BEIJING, China: Continuous heavy rain triggered by the remnants of former Typhoon Haikui has resulted in more than 100 landslides, stranded approximately 1,360 residents in floodwaters, and claimed the lives of at least seven individuals in southern China, according to state media.
Typhoon Haikui made landfall in southern China last week and has since weakened into a tropical storm. However, unceasing rainfall persists in southwestern Guangxi.
This week, unrelenting storms across Yulin city led to 115 landslides, causing road damage, uprooting trees, and causing flooding. This prompted authorities to issue emergency warnings for national and provincial highways. Three individuals are still missing, and rescue efforts are underway.
Moving further south along the coast, Beihai city faced extensive flooding due to heavy rainfall.
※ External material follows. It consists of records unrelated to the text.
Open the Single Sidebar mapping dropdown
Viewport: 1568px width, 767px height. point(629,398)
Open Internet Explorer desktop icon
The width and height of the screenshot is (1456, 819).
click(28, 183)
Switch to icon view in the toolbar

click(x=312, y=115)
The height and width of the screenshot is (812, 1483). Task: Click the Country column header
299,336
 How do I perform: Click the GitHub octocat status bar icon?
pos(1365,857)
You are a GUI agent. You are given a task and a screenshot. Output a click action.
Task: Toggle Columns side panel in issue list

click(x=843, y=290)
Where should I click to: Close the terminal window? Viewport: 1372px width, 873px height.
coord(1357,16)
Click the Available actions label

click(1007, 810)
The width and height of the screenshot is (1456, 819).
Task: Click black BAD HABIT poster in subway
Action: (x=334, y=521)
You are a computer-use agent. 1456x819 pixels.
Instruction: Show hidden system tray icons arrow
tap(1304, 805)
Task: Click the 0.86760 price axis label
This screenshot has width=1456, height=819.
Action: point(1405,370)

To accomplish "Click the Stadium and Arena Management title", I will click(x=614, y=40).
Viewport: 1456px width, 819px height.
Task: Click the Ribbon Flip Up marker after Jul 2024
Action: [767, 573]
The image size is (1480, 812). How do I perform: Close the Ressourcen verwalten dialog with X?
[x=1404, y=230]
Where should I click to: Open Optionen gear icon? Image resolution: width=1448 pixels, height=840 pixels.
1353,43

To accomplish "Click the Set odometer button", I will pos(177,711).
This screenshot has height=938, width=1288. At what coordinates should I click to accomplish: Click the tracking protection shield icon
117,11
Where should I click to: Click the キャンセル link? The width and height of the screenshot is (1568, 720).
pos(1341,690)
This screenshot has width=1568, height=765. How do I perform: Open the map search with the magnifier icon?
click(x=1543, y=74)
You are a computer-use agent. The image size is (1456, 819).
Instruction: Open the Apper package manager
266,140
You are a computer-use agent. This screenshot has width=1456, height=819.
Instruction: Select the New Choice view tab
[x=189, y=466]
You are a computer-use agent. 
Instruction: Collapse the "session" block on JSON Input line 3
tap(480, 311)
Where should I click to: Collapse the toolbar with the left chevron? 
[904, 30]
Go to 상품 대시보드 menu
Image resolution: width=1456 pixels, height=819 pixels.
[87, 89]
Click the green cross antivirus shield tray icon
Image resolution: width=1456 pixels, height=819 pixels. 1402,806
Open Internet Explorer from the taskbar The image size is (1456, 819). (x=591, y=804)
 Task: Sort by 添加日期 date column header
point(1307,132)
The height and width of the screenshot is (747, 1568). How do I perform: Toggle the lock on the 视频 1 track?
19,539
Rescuers navigated through thigh-deep water to evacuate residents by boat. On September 12, about 1,360 people were trapped, as per state media reports.
The city's observatory raised its storm warning to the highest level in a four-tier alert system after more than four inches of rain fell in three hours the same morning. It warned of flash floods, geological disasters, and waterlogging in urban and rural areas.
Haikui, which weakened to a tropical storm after its landfall in southeastern Fujian province on September 5, caused severe damage in the populous city of Shenzhen last week, with historic levels of rainfall recorded since 1952. Neighboring Hong Kong also experienced its worst storm in 140 years.
The China Meteorological Administration forecast heavy rains in the south and southeast of Guangxi this week, along with storms in the southwest. Some areas may see localized hourly precipitation of up to 2.76 inches.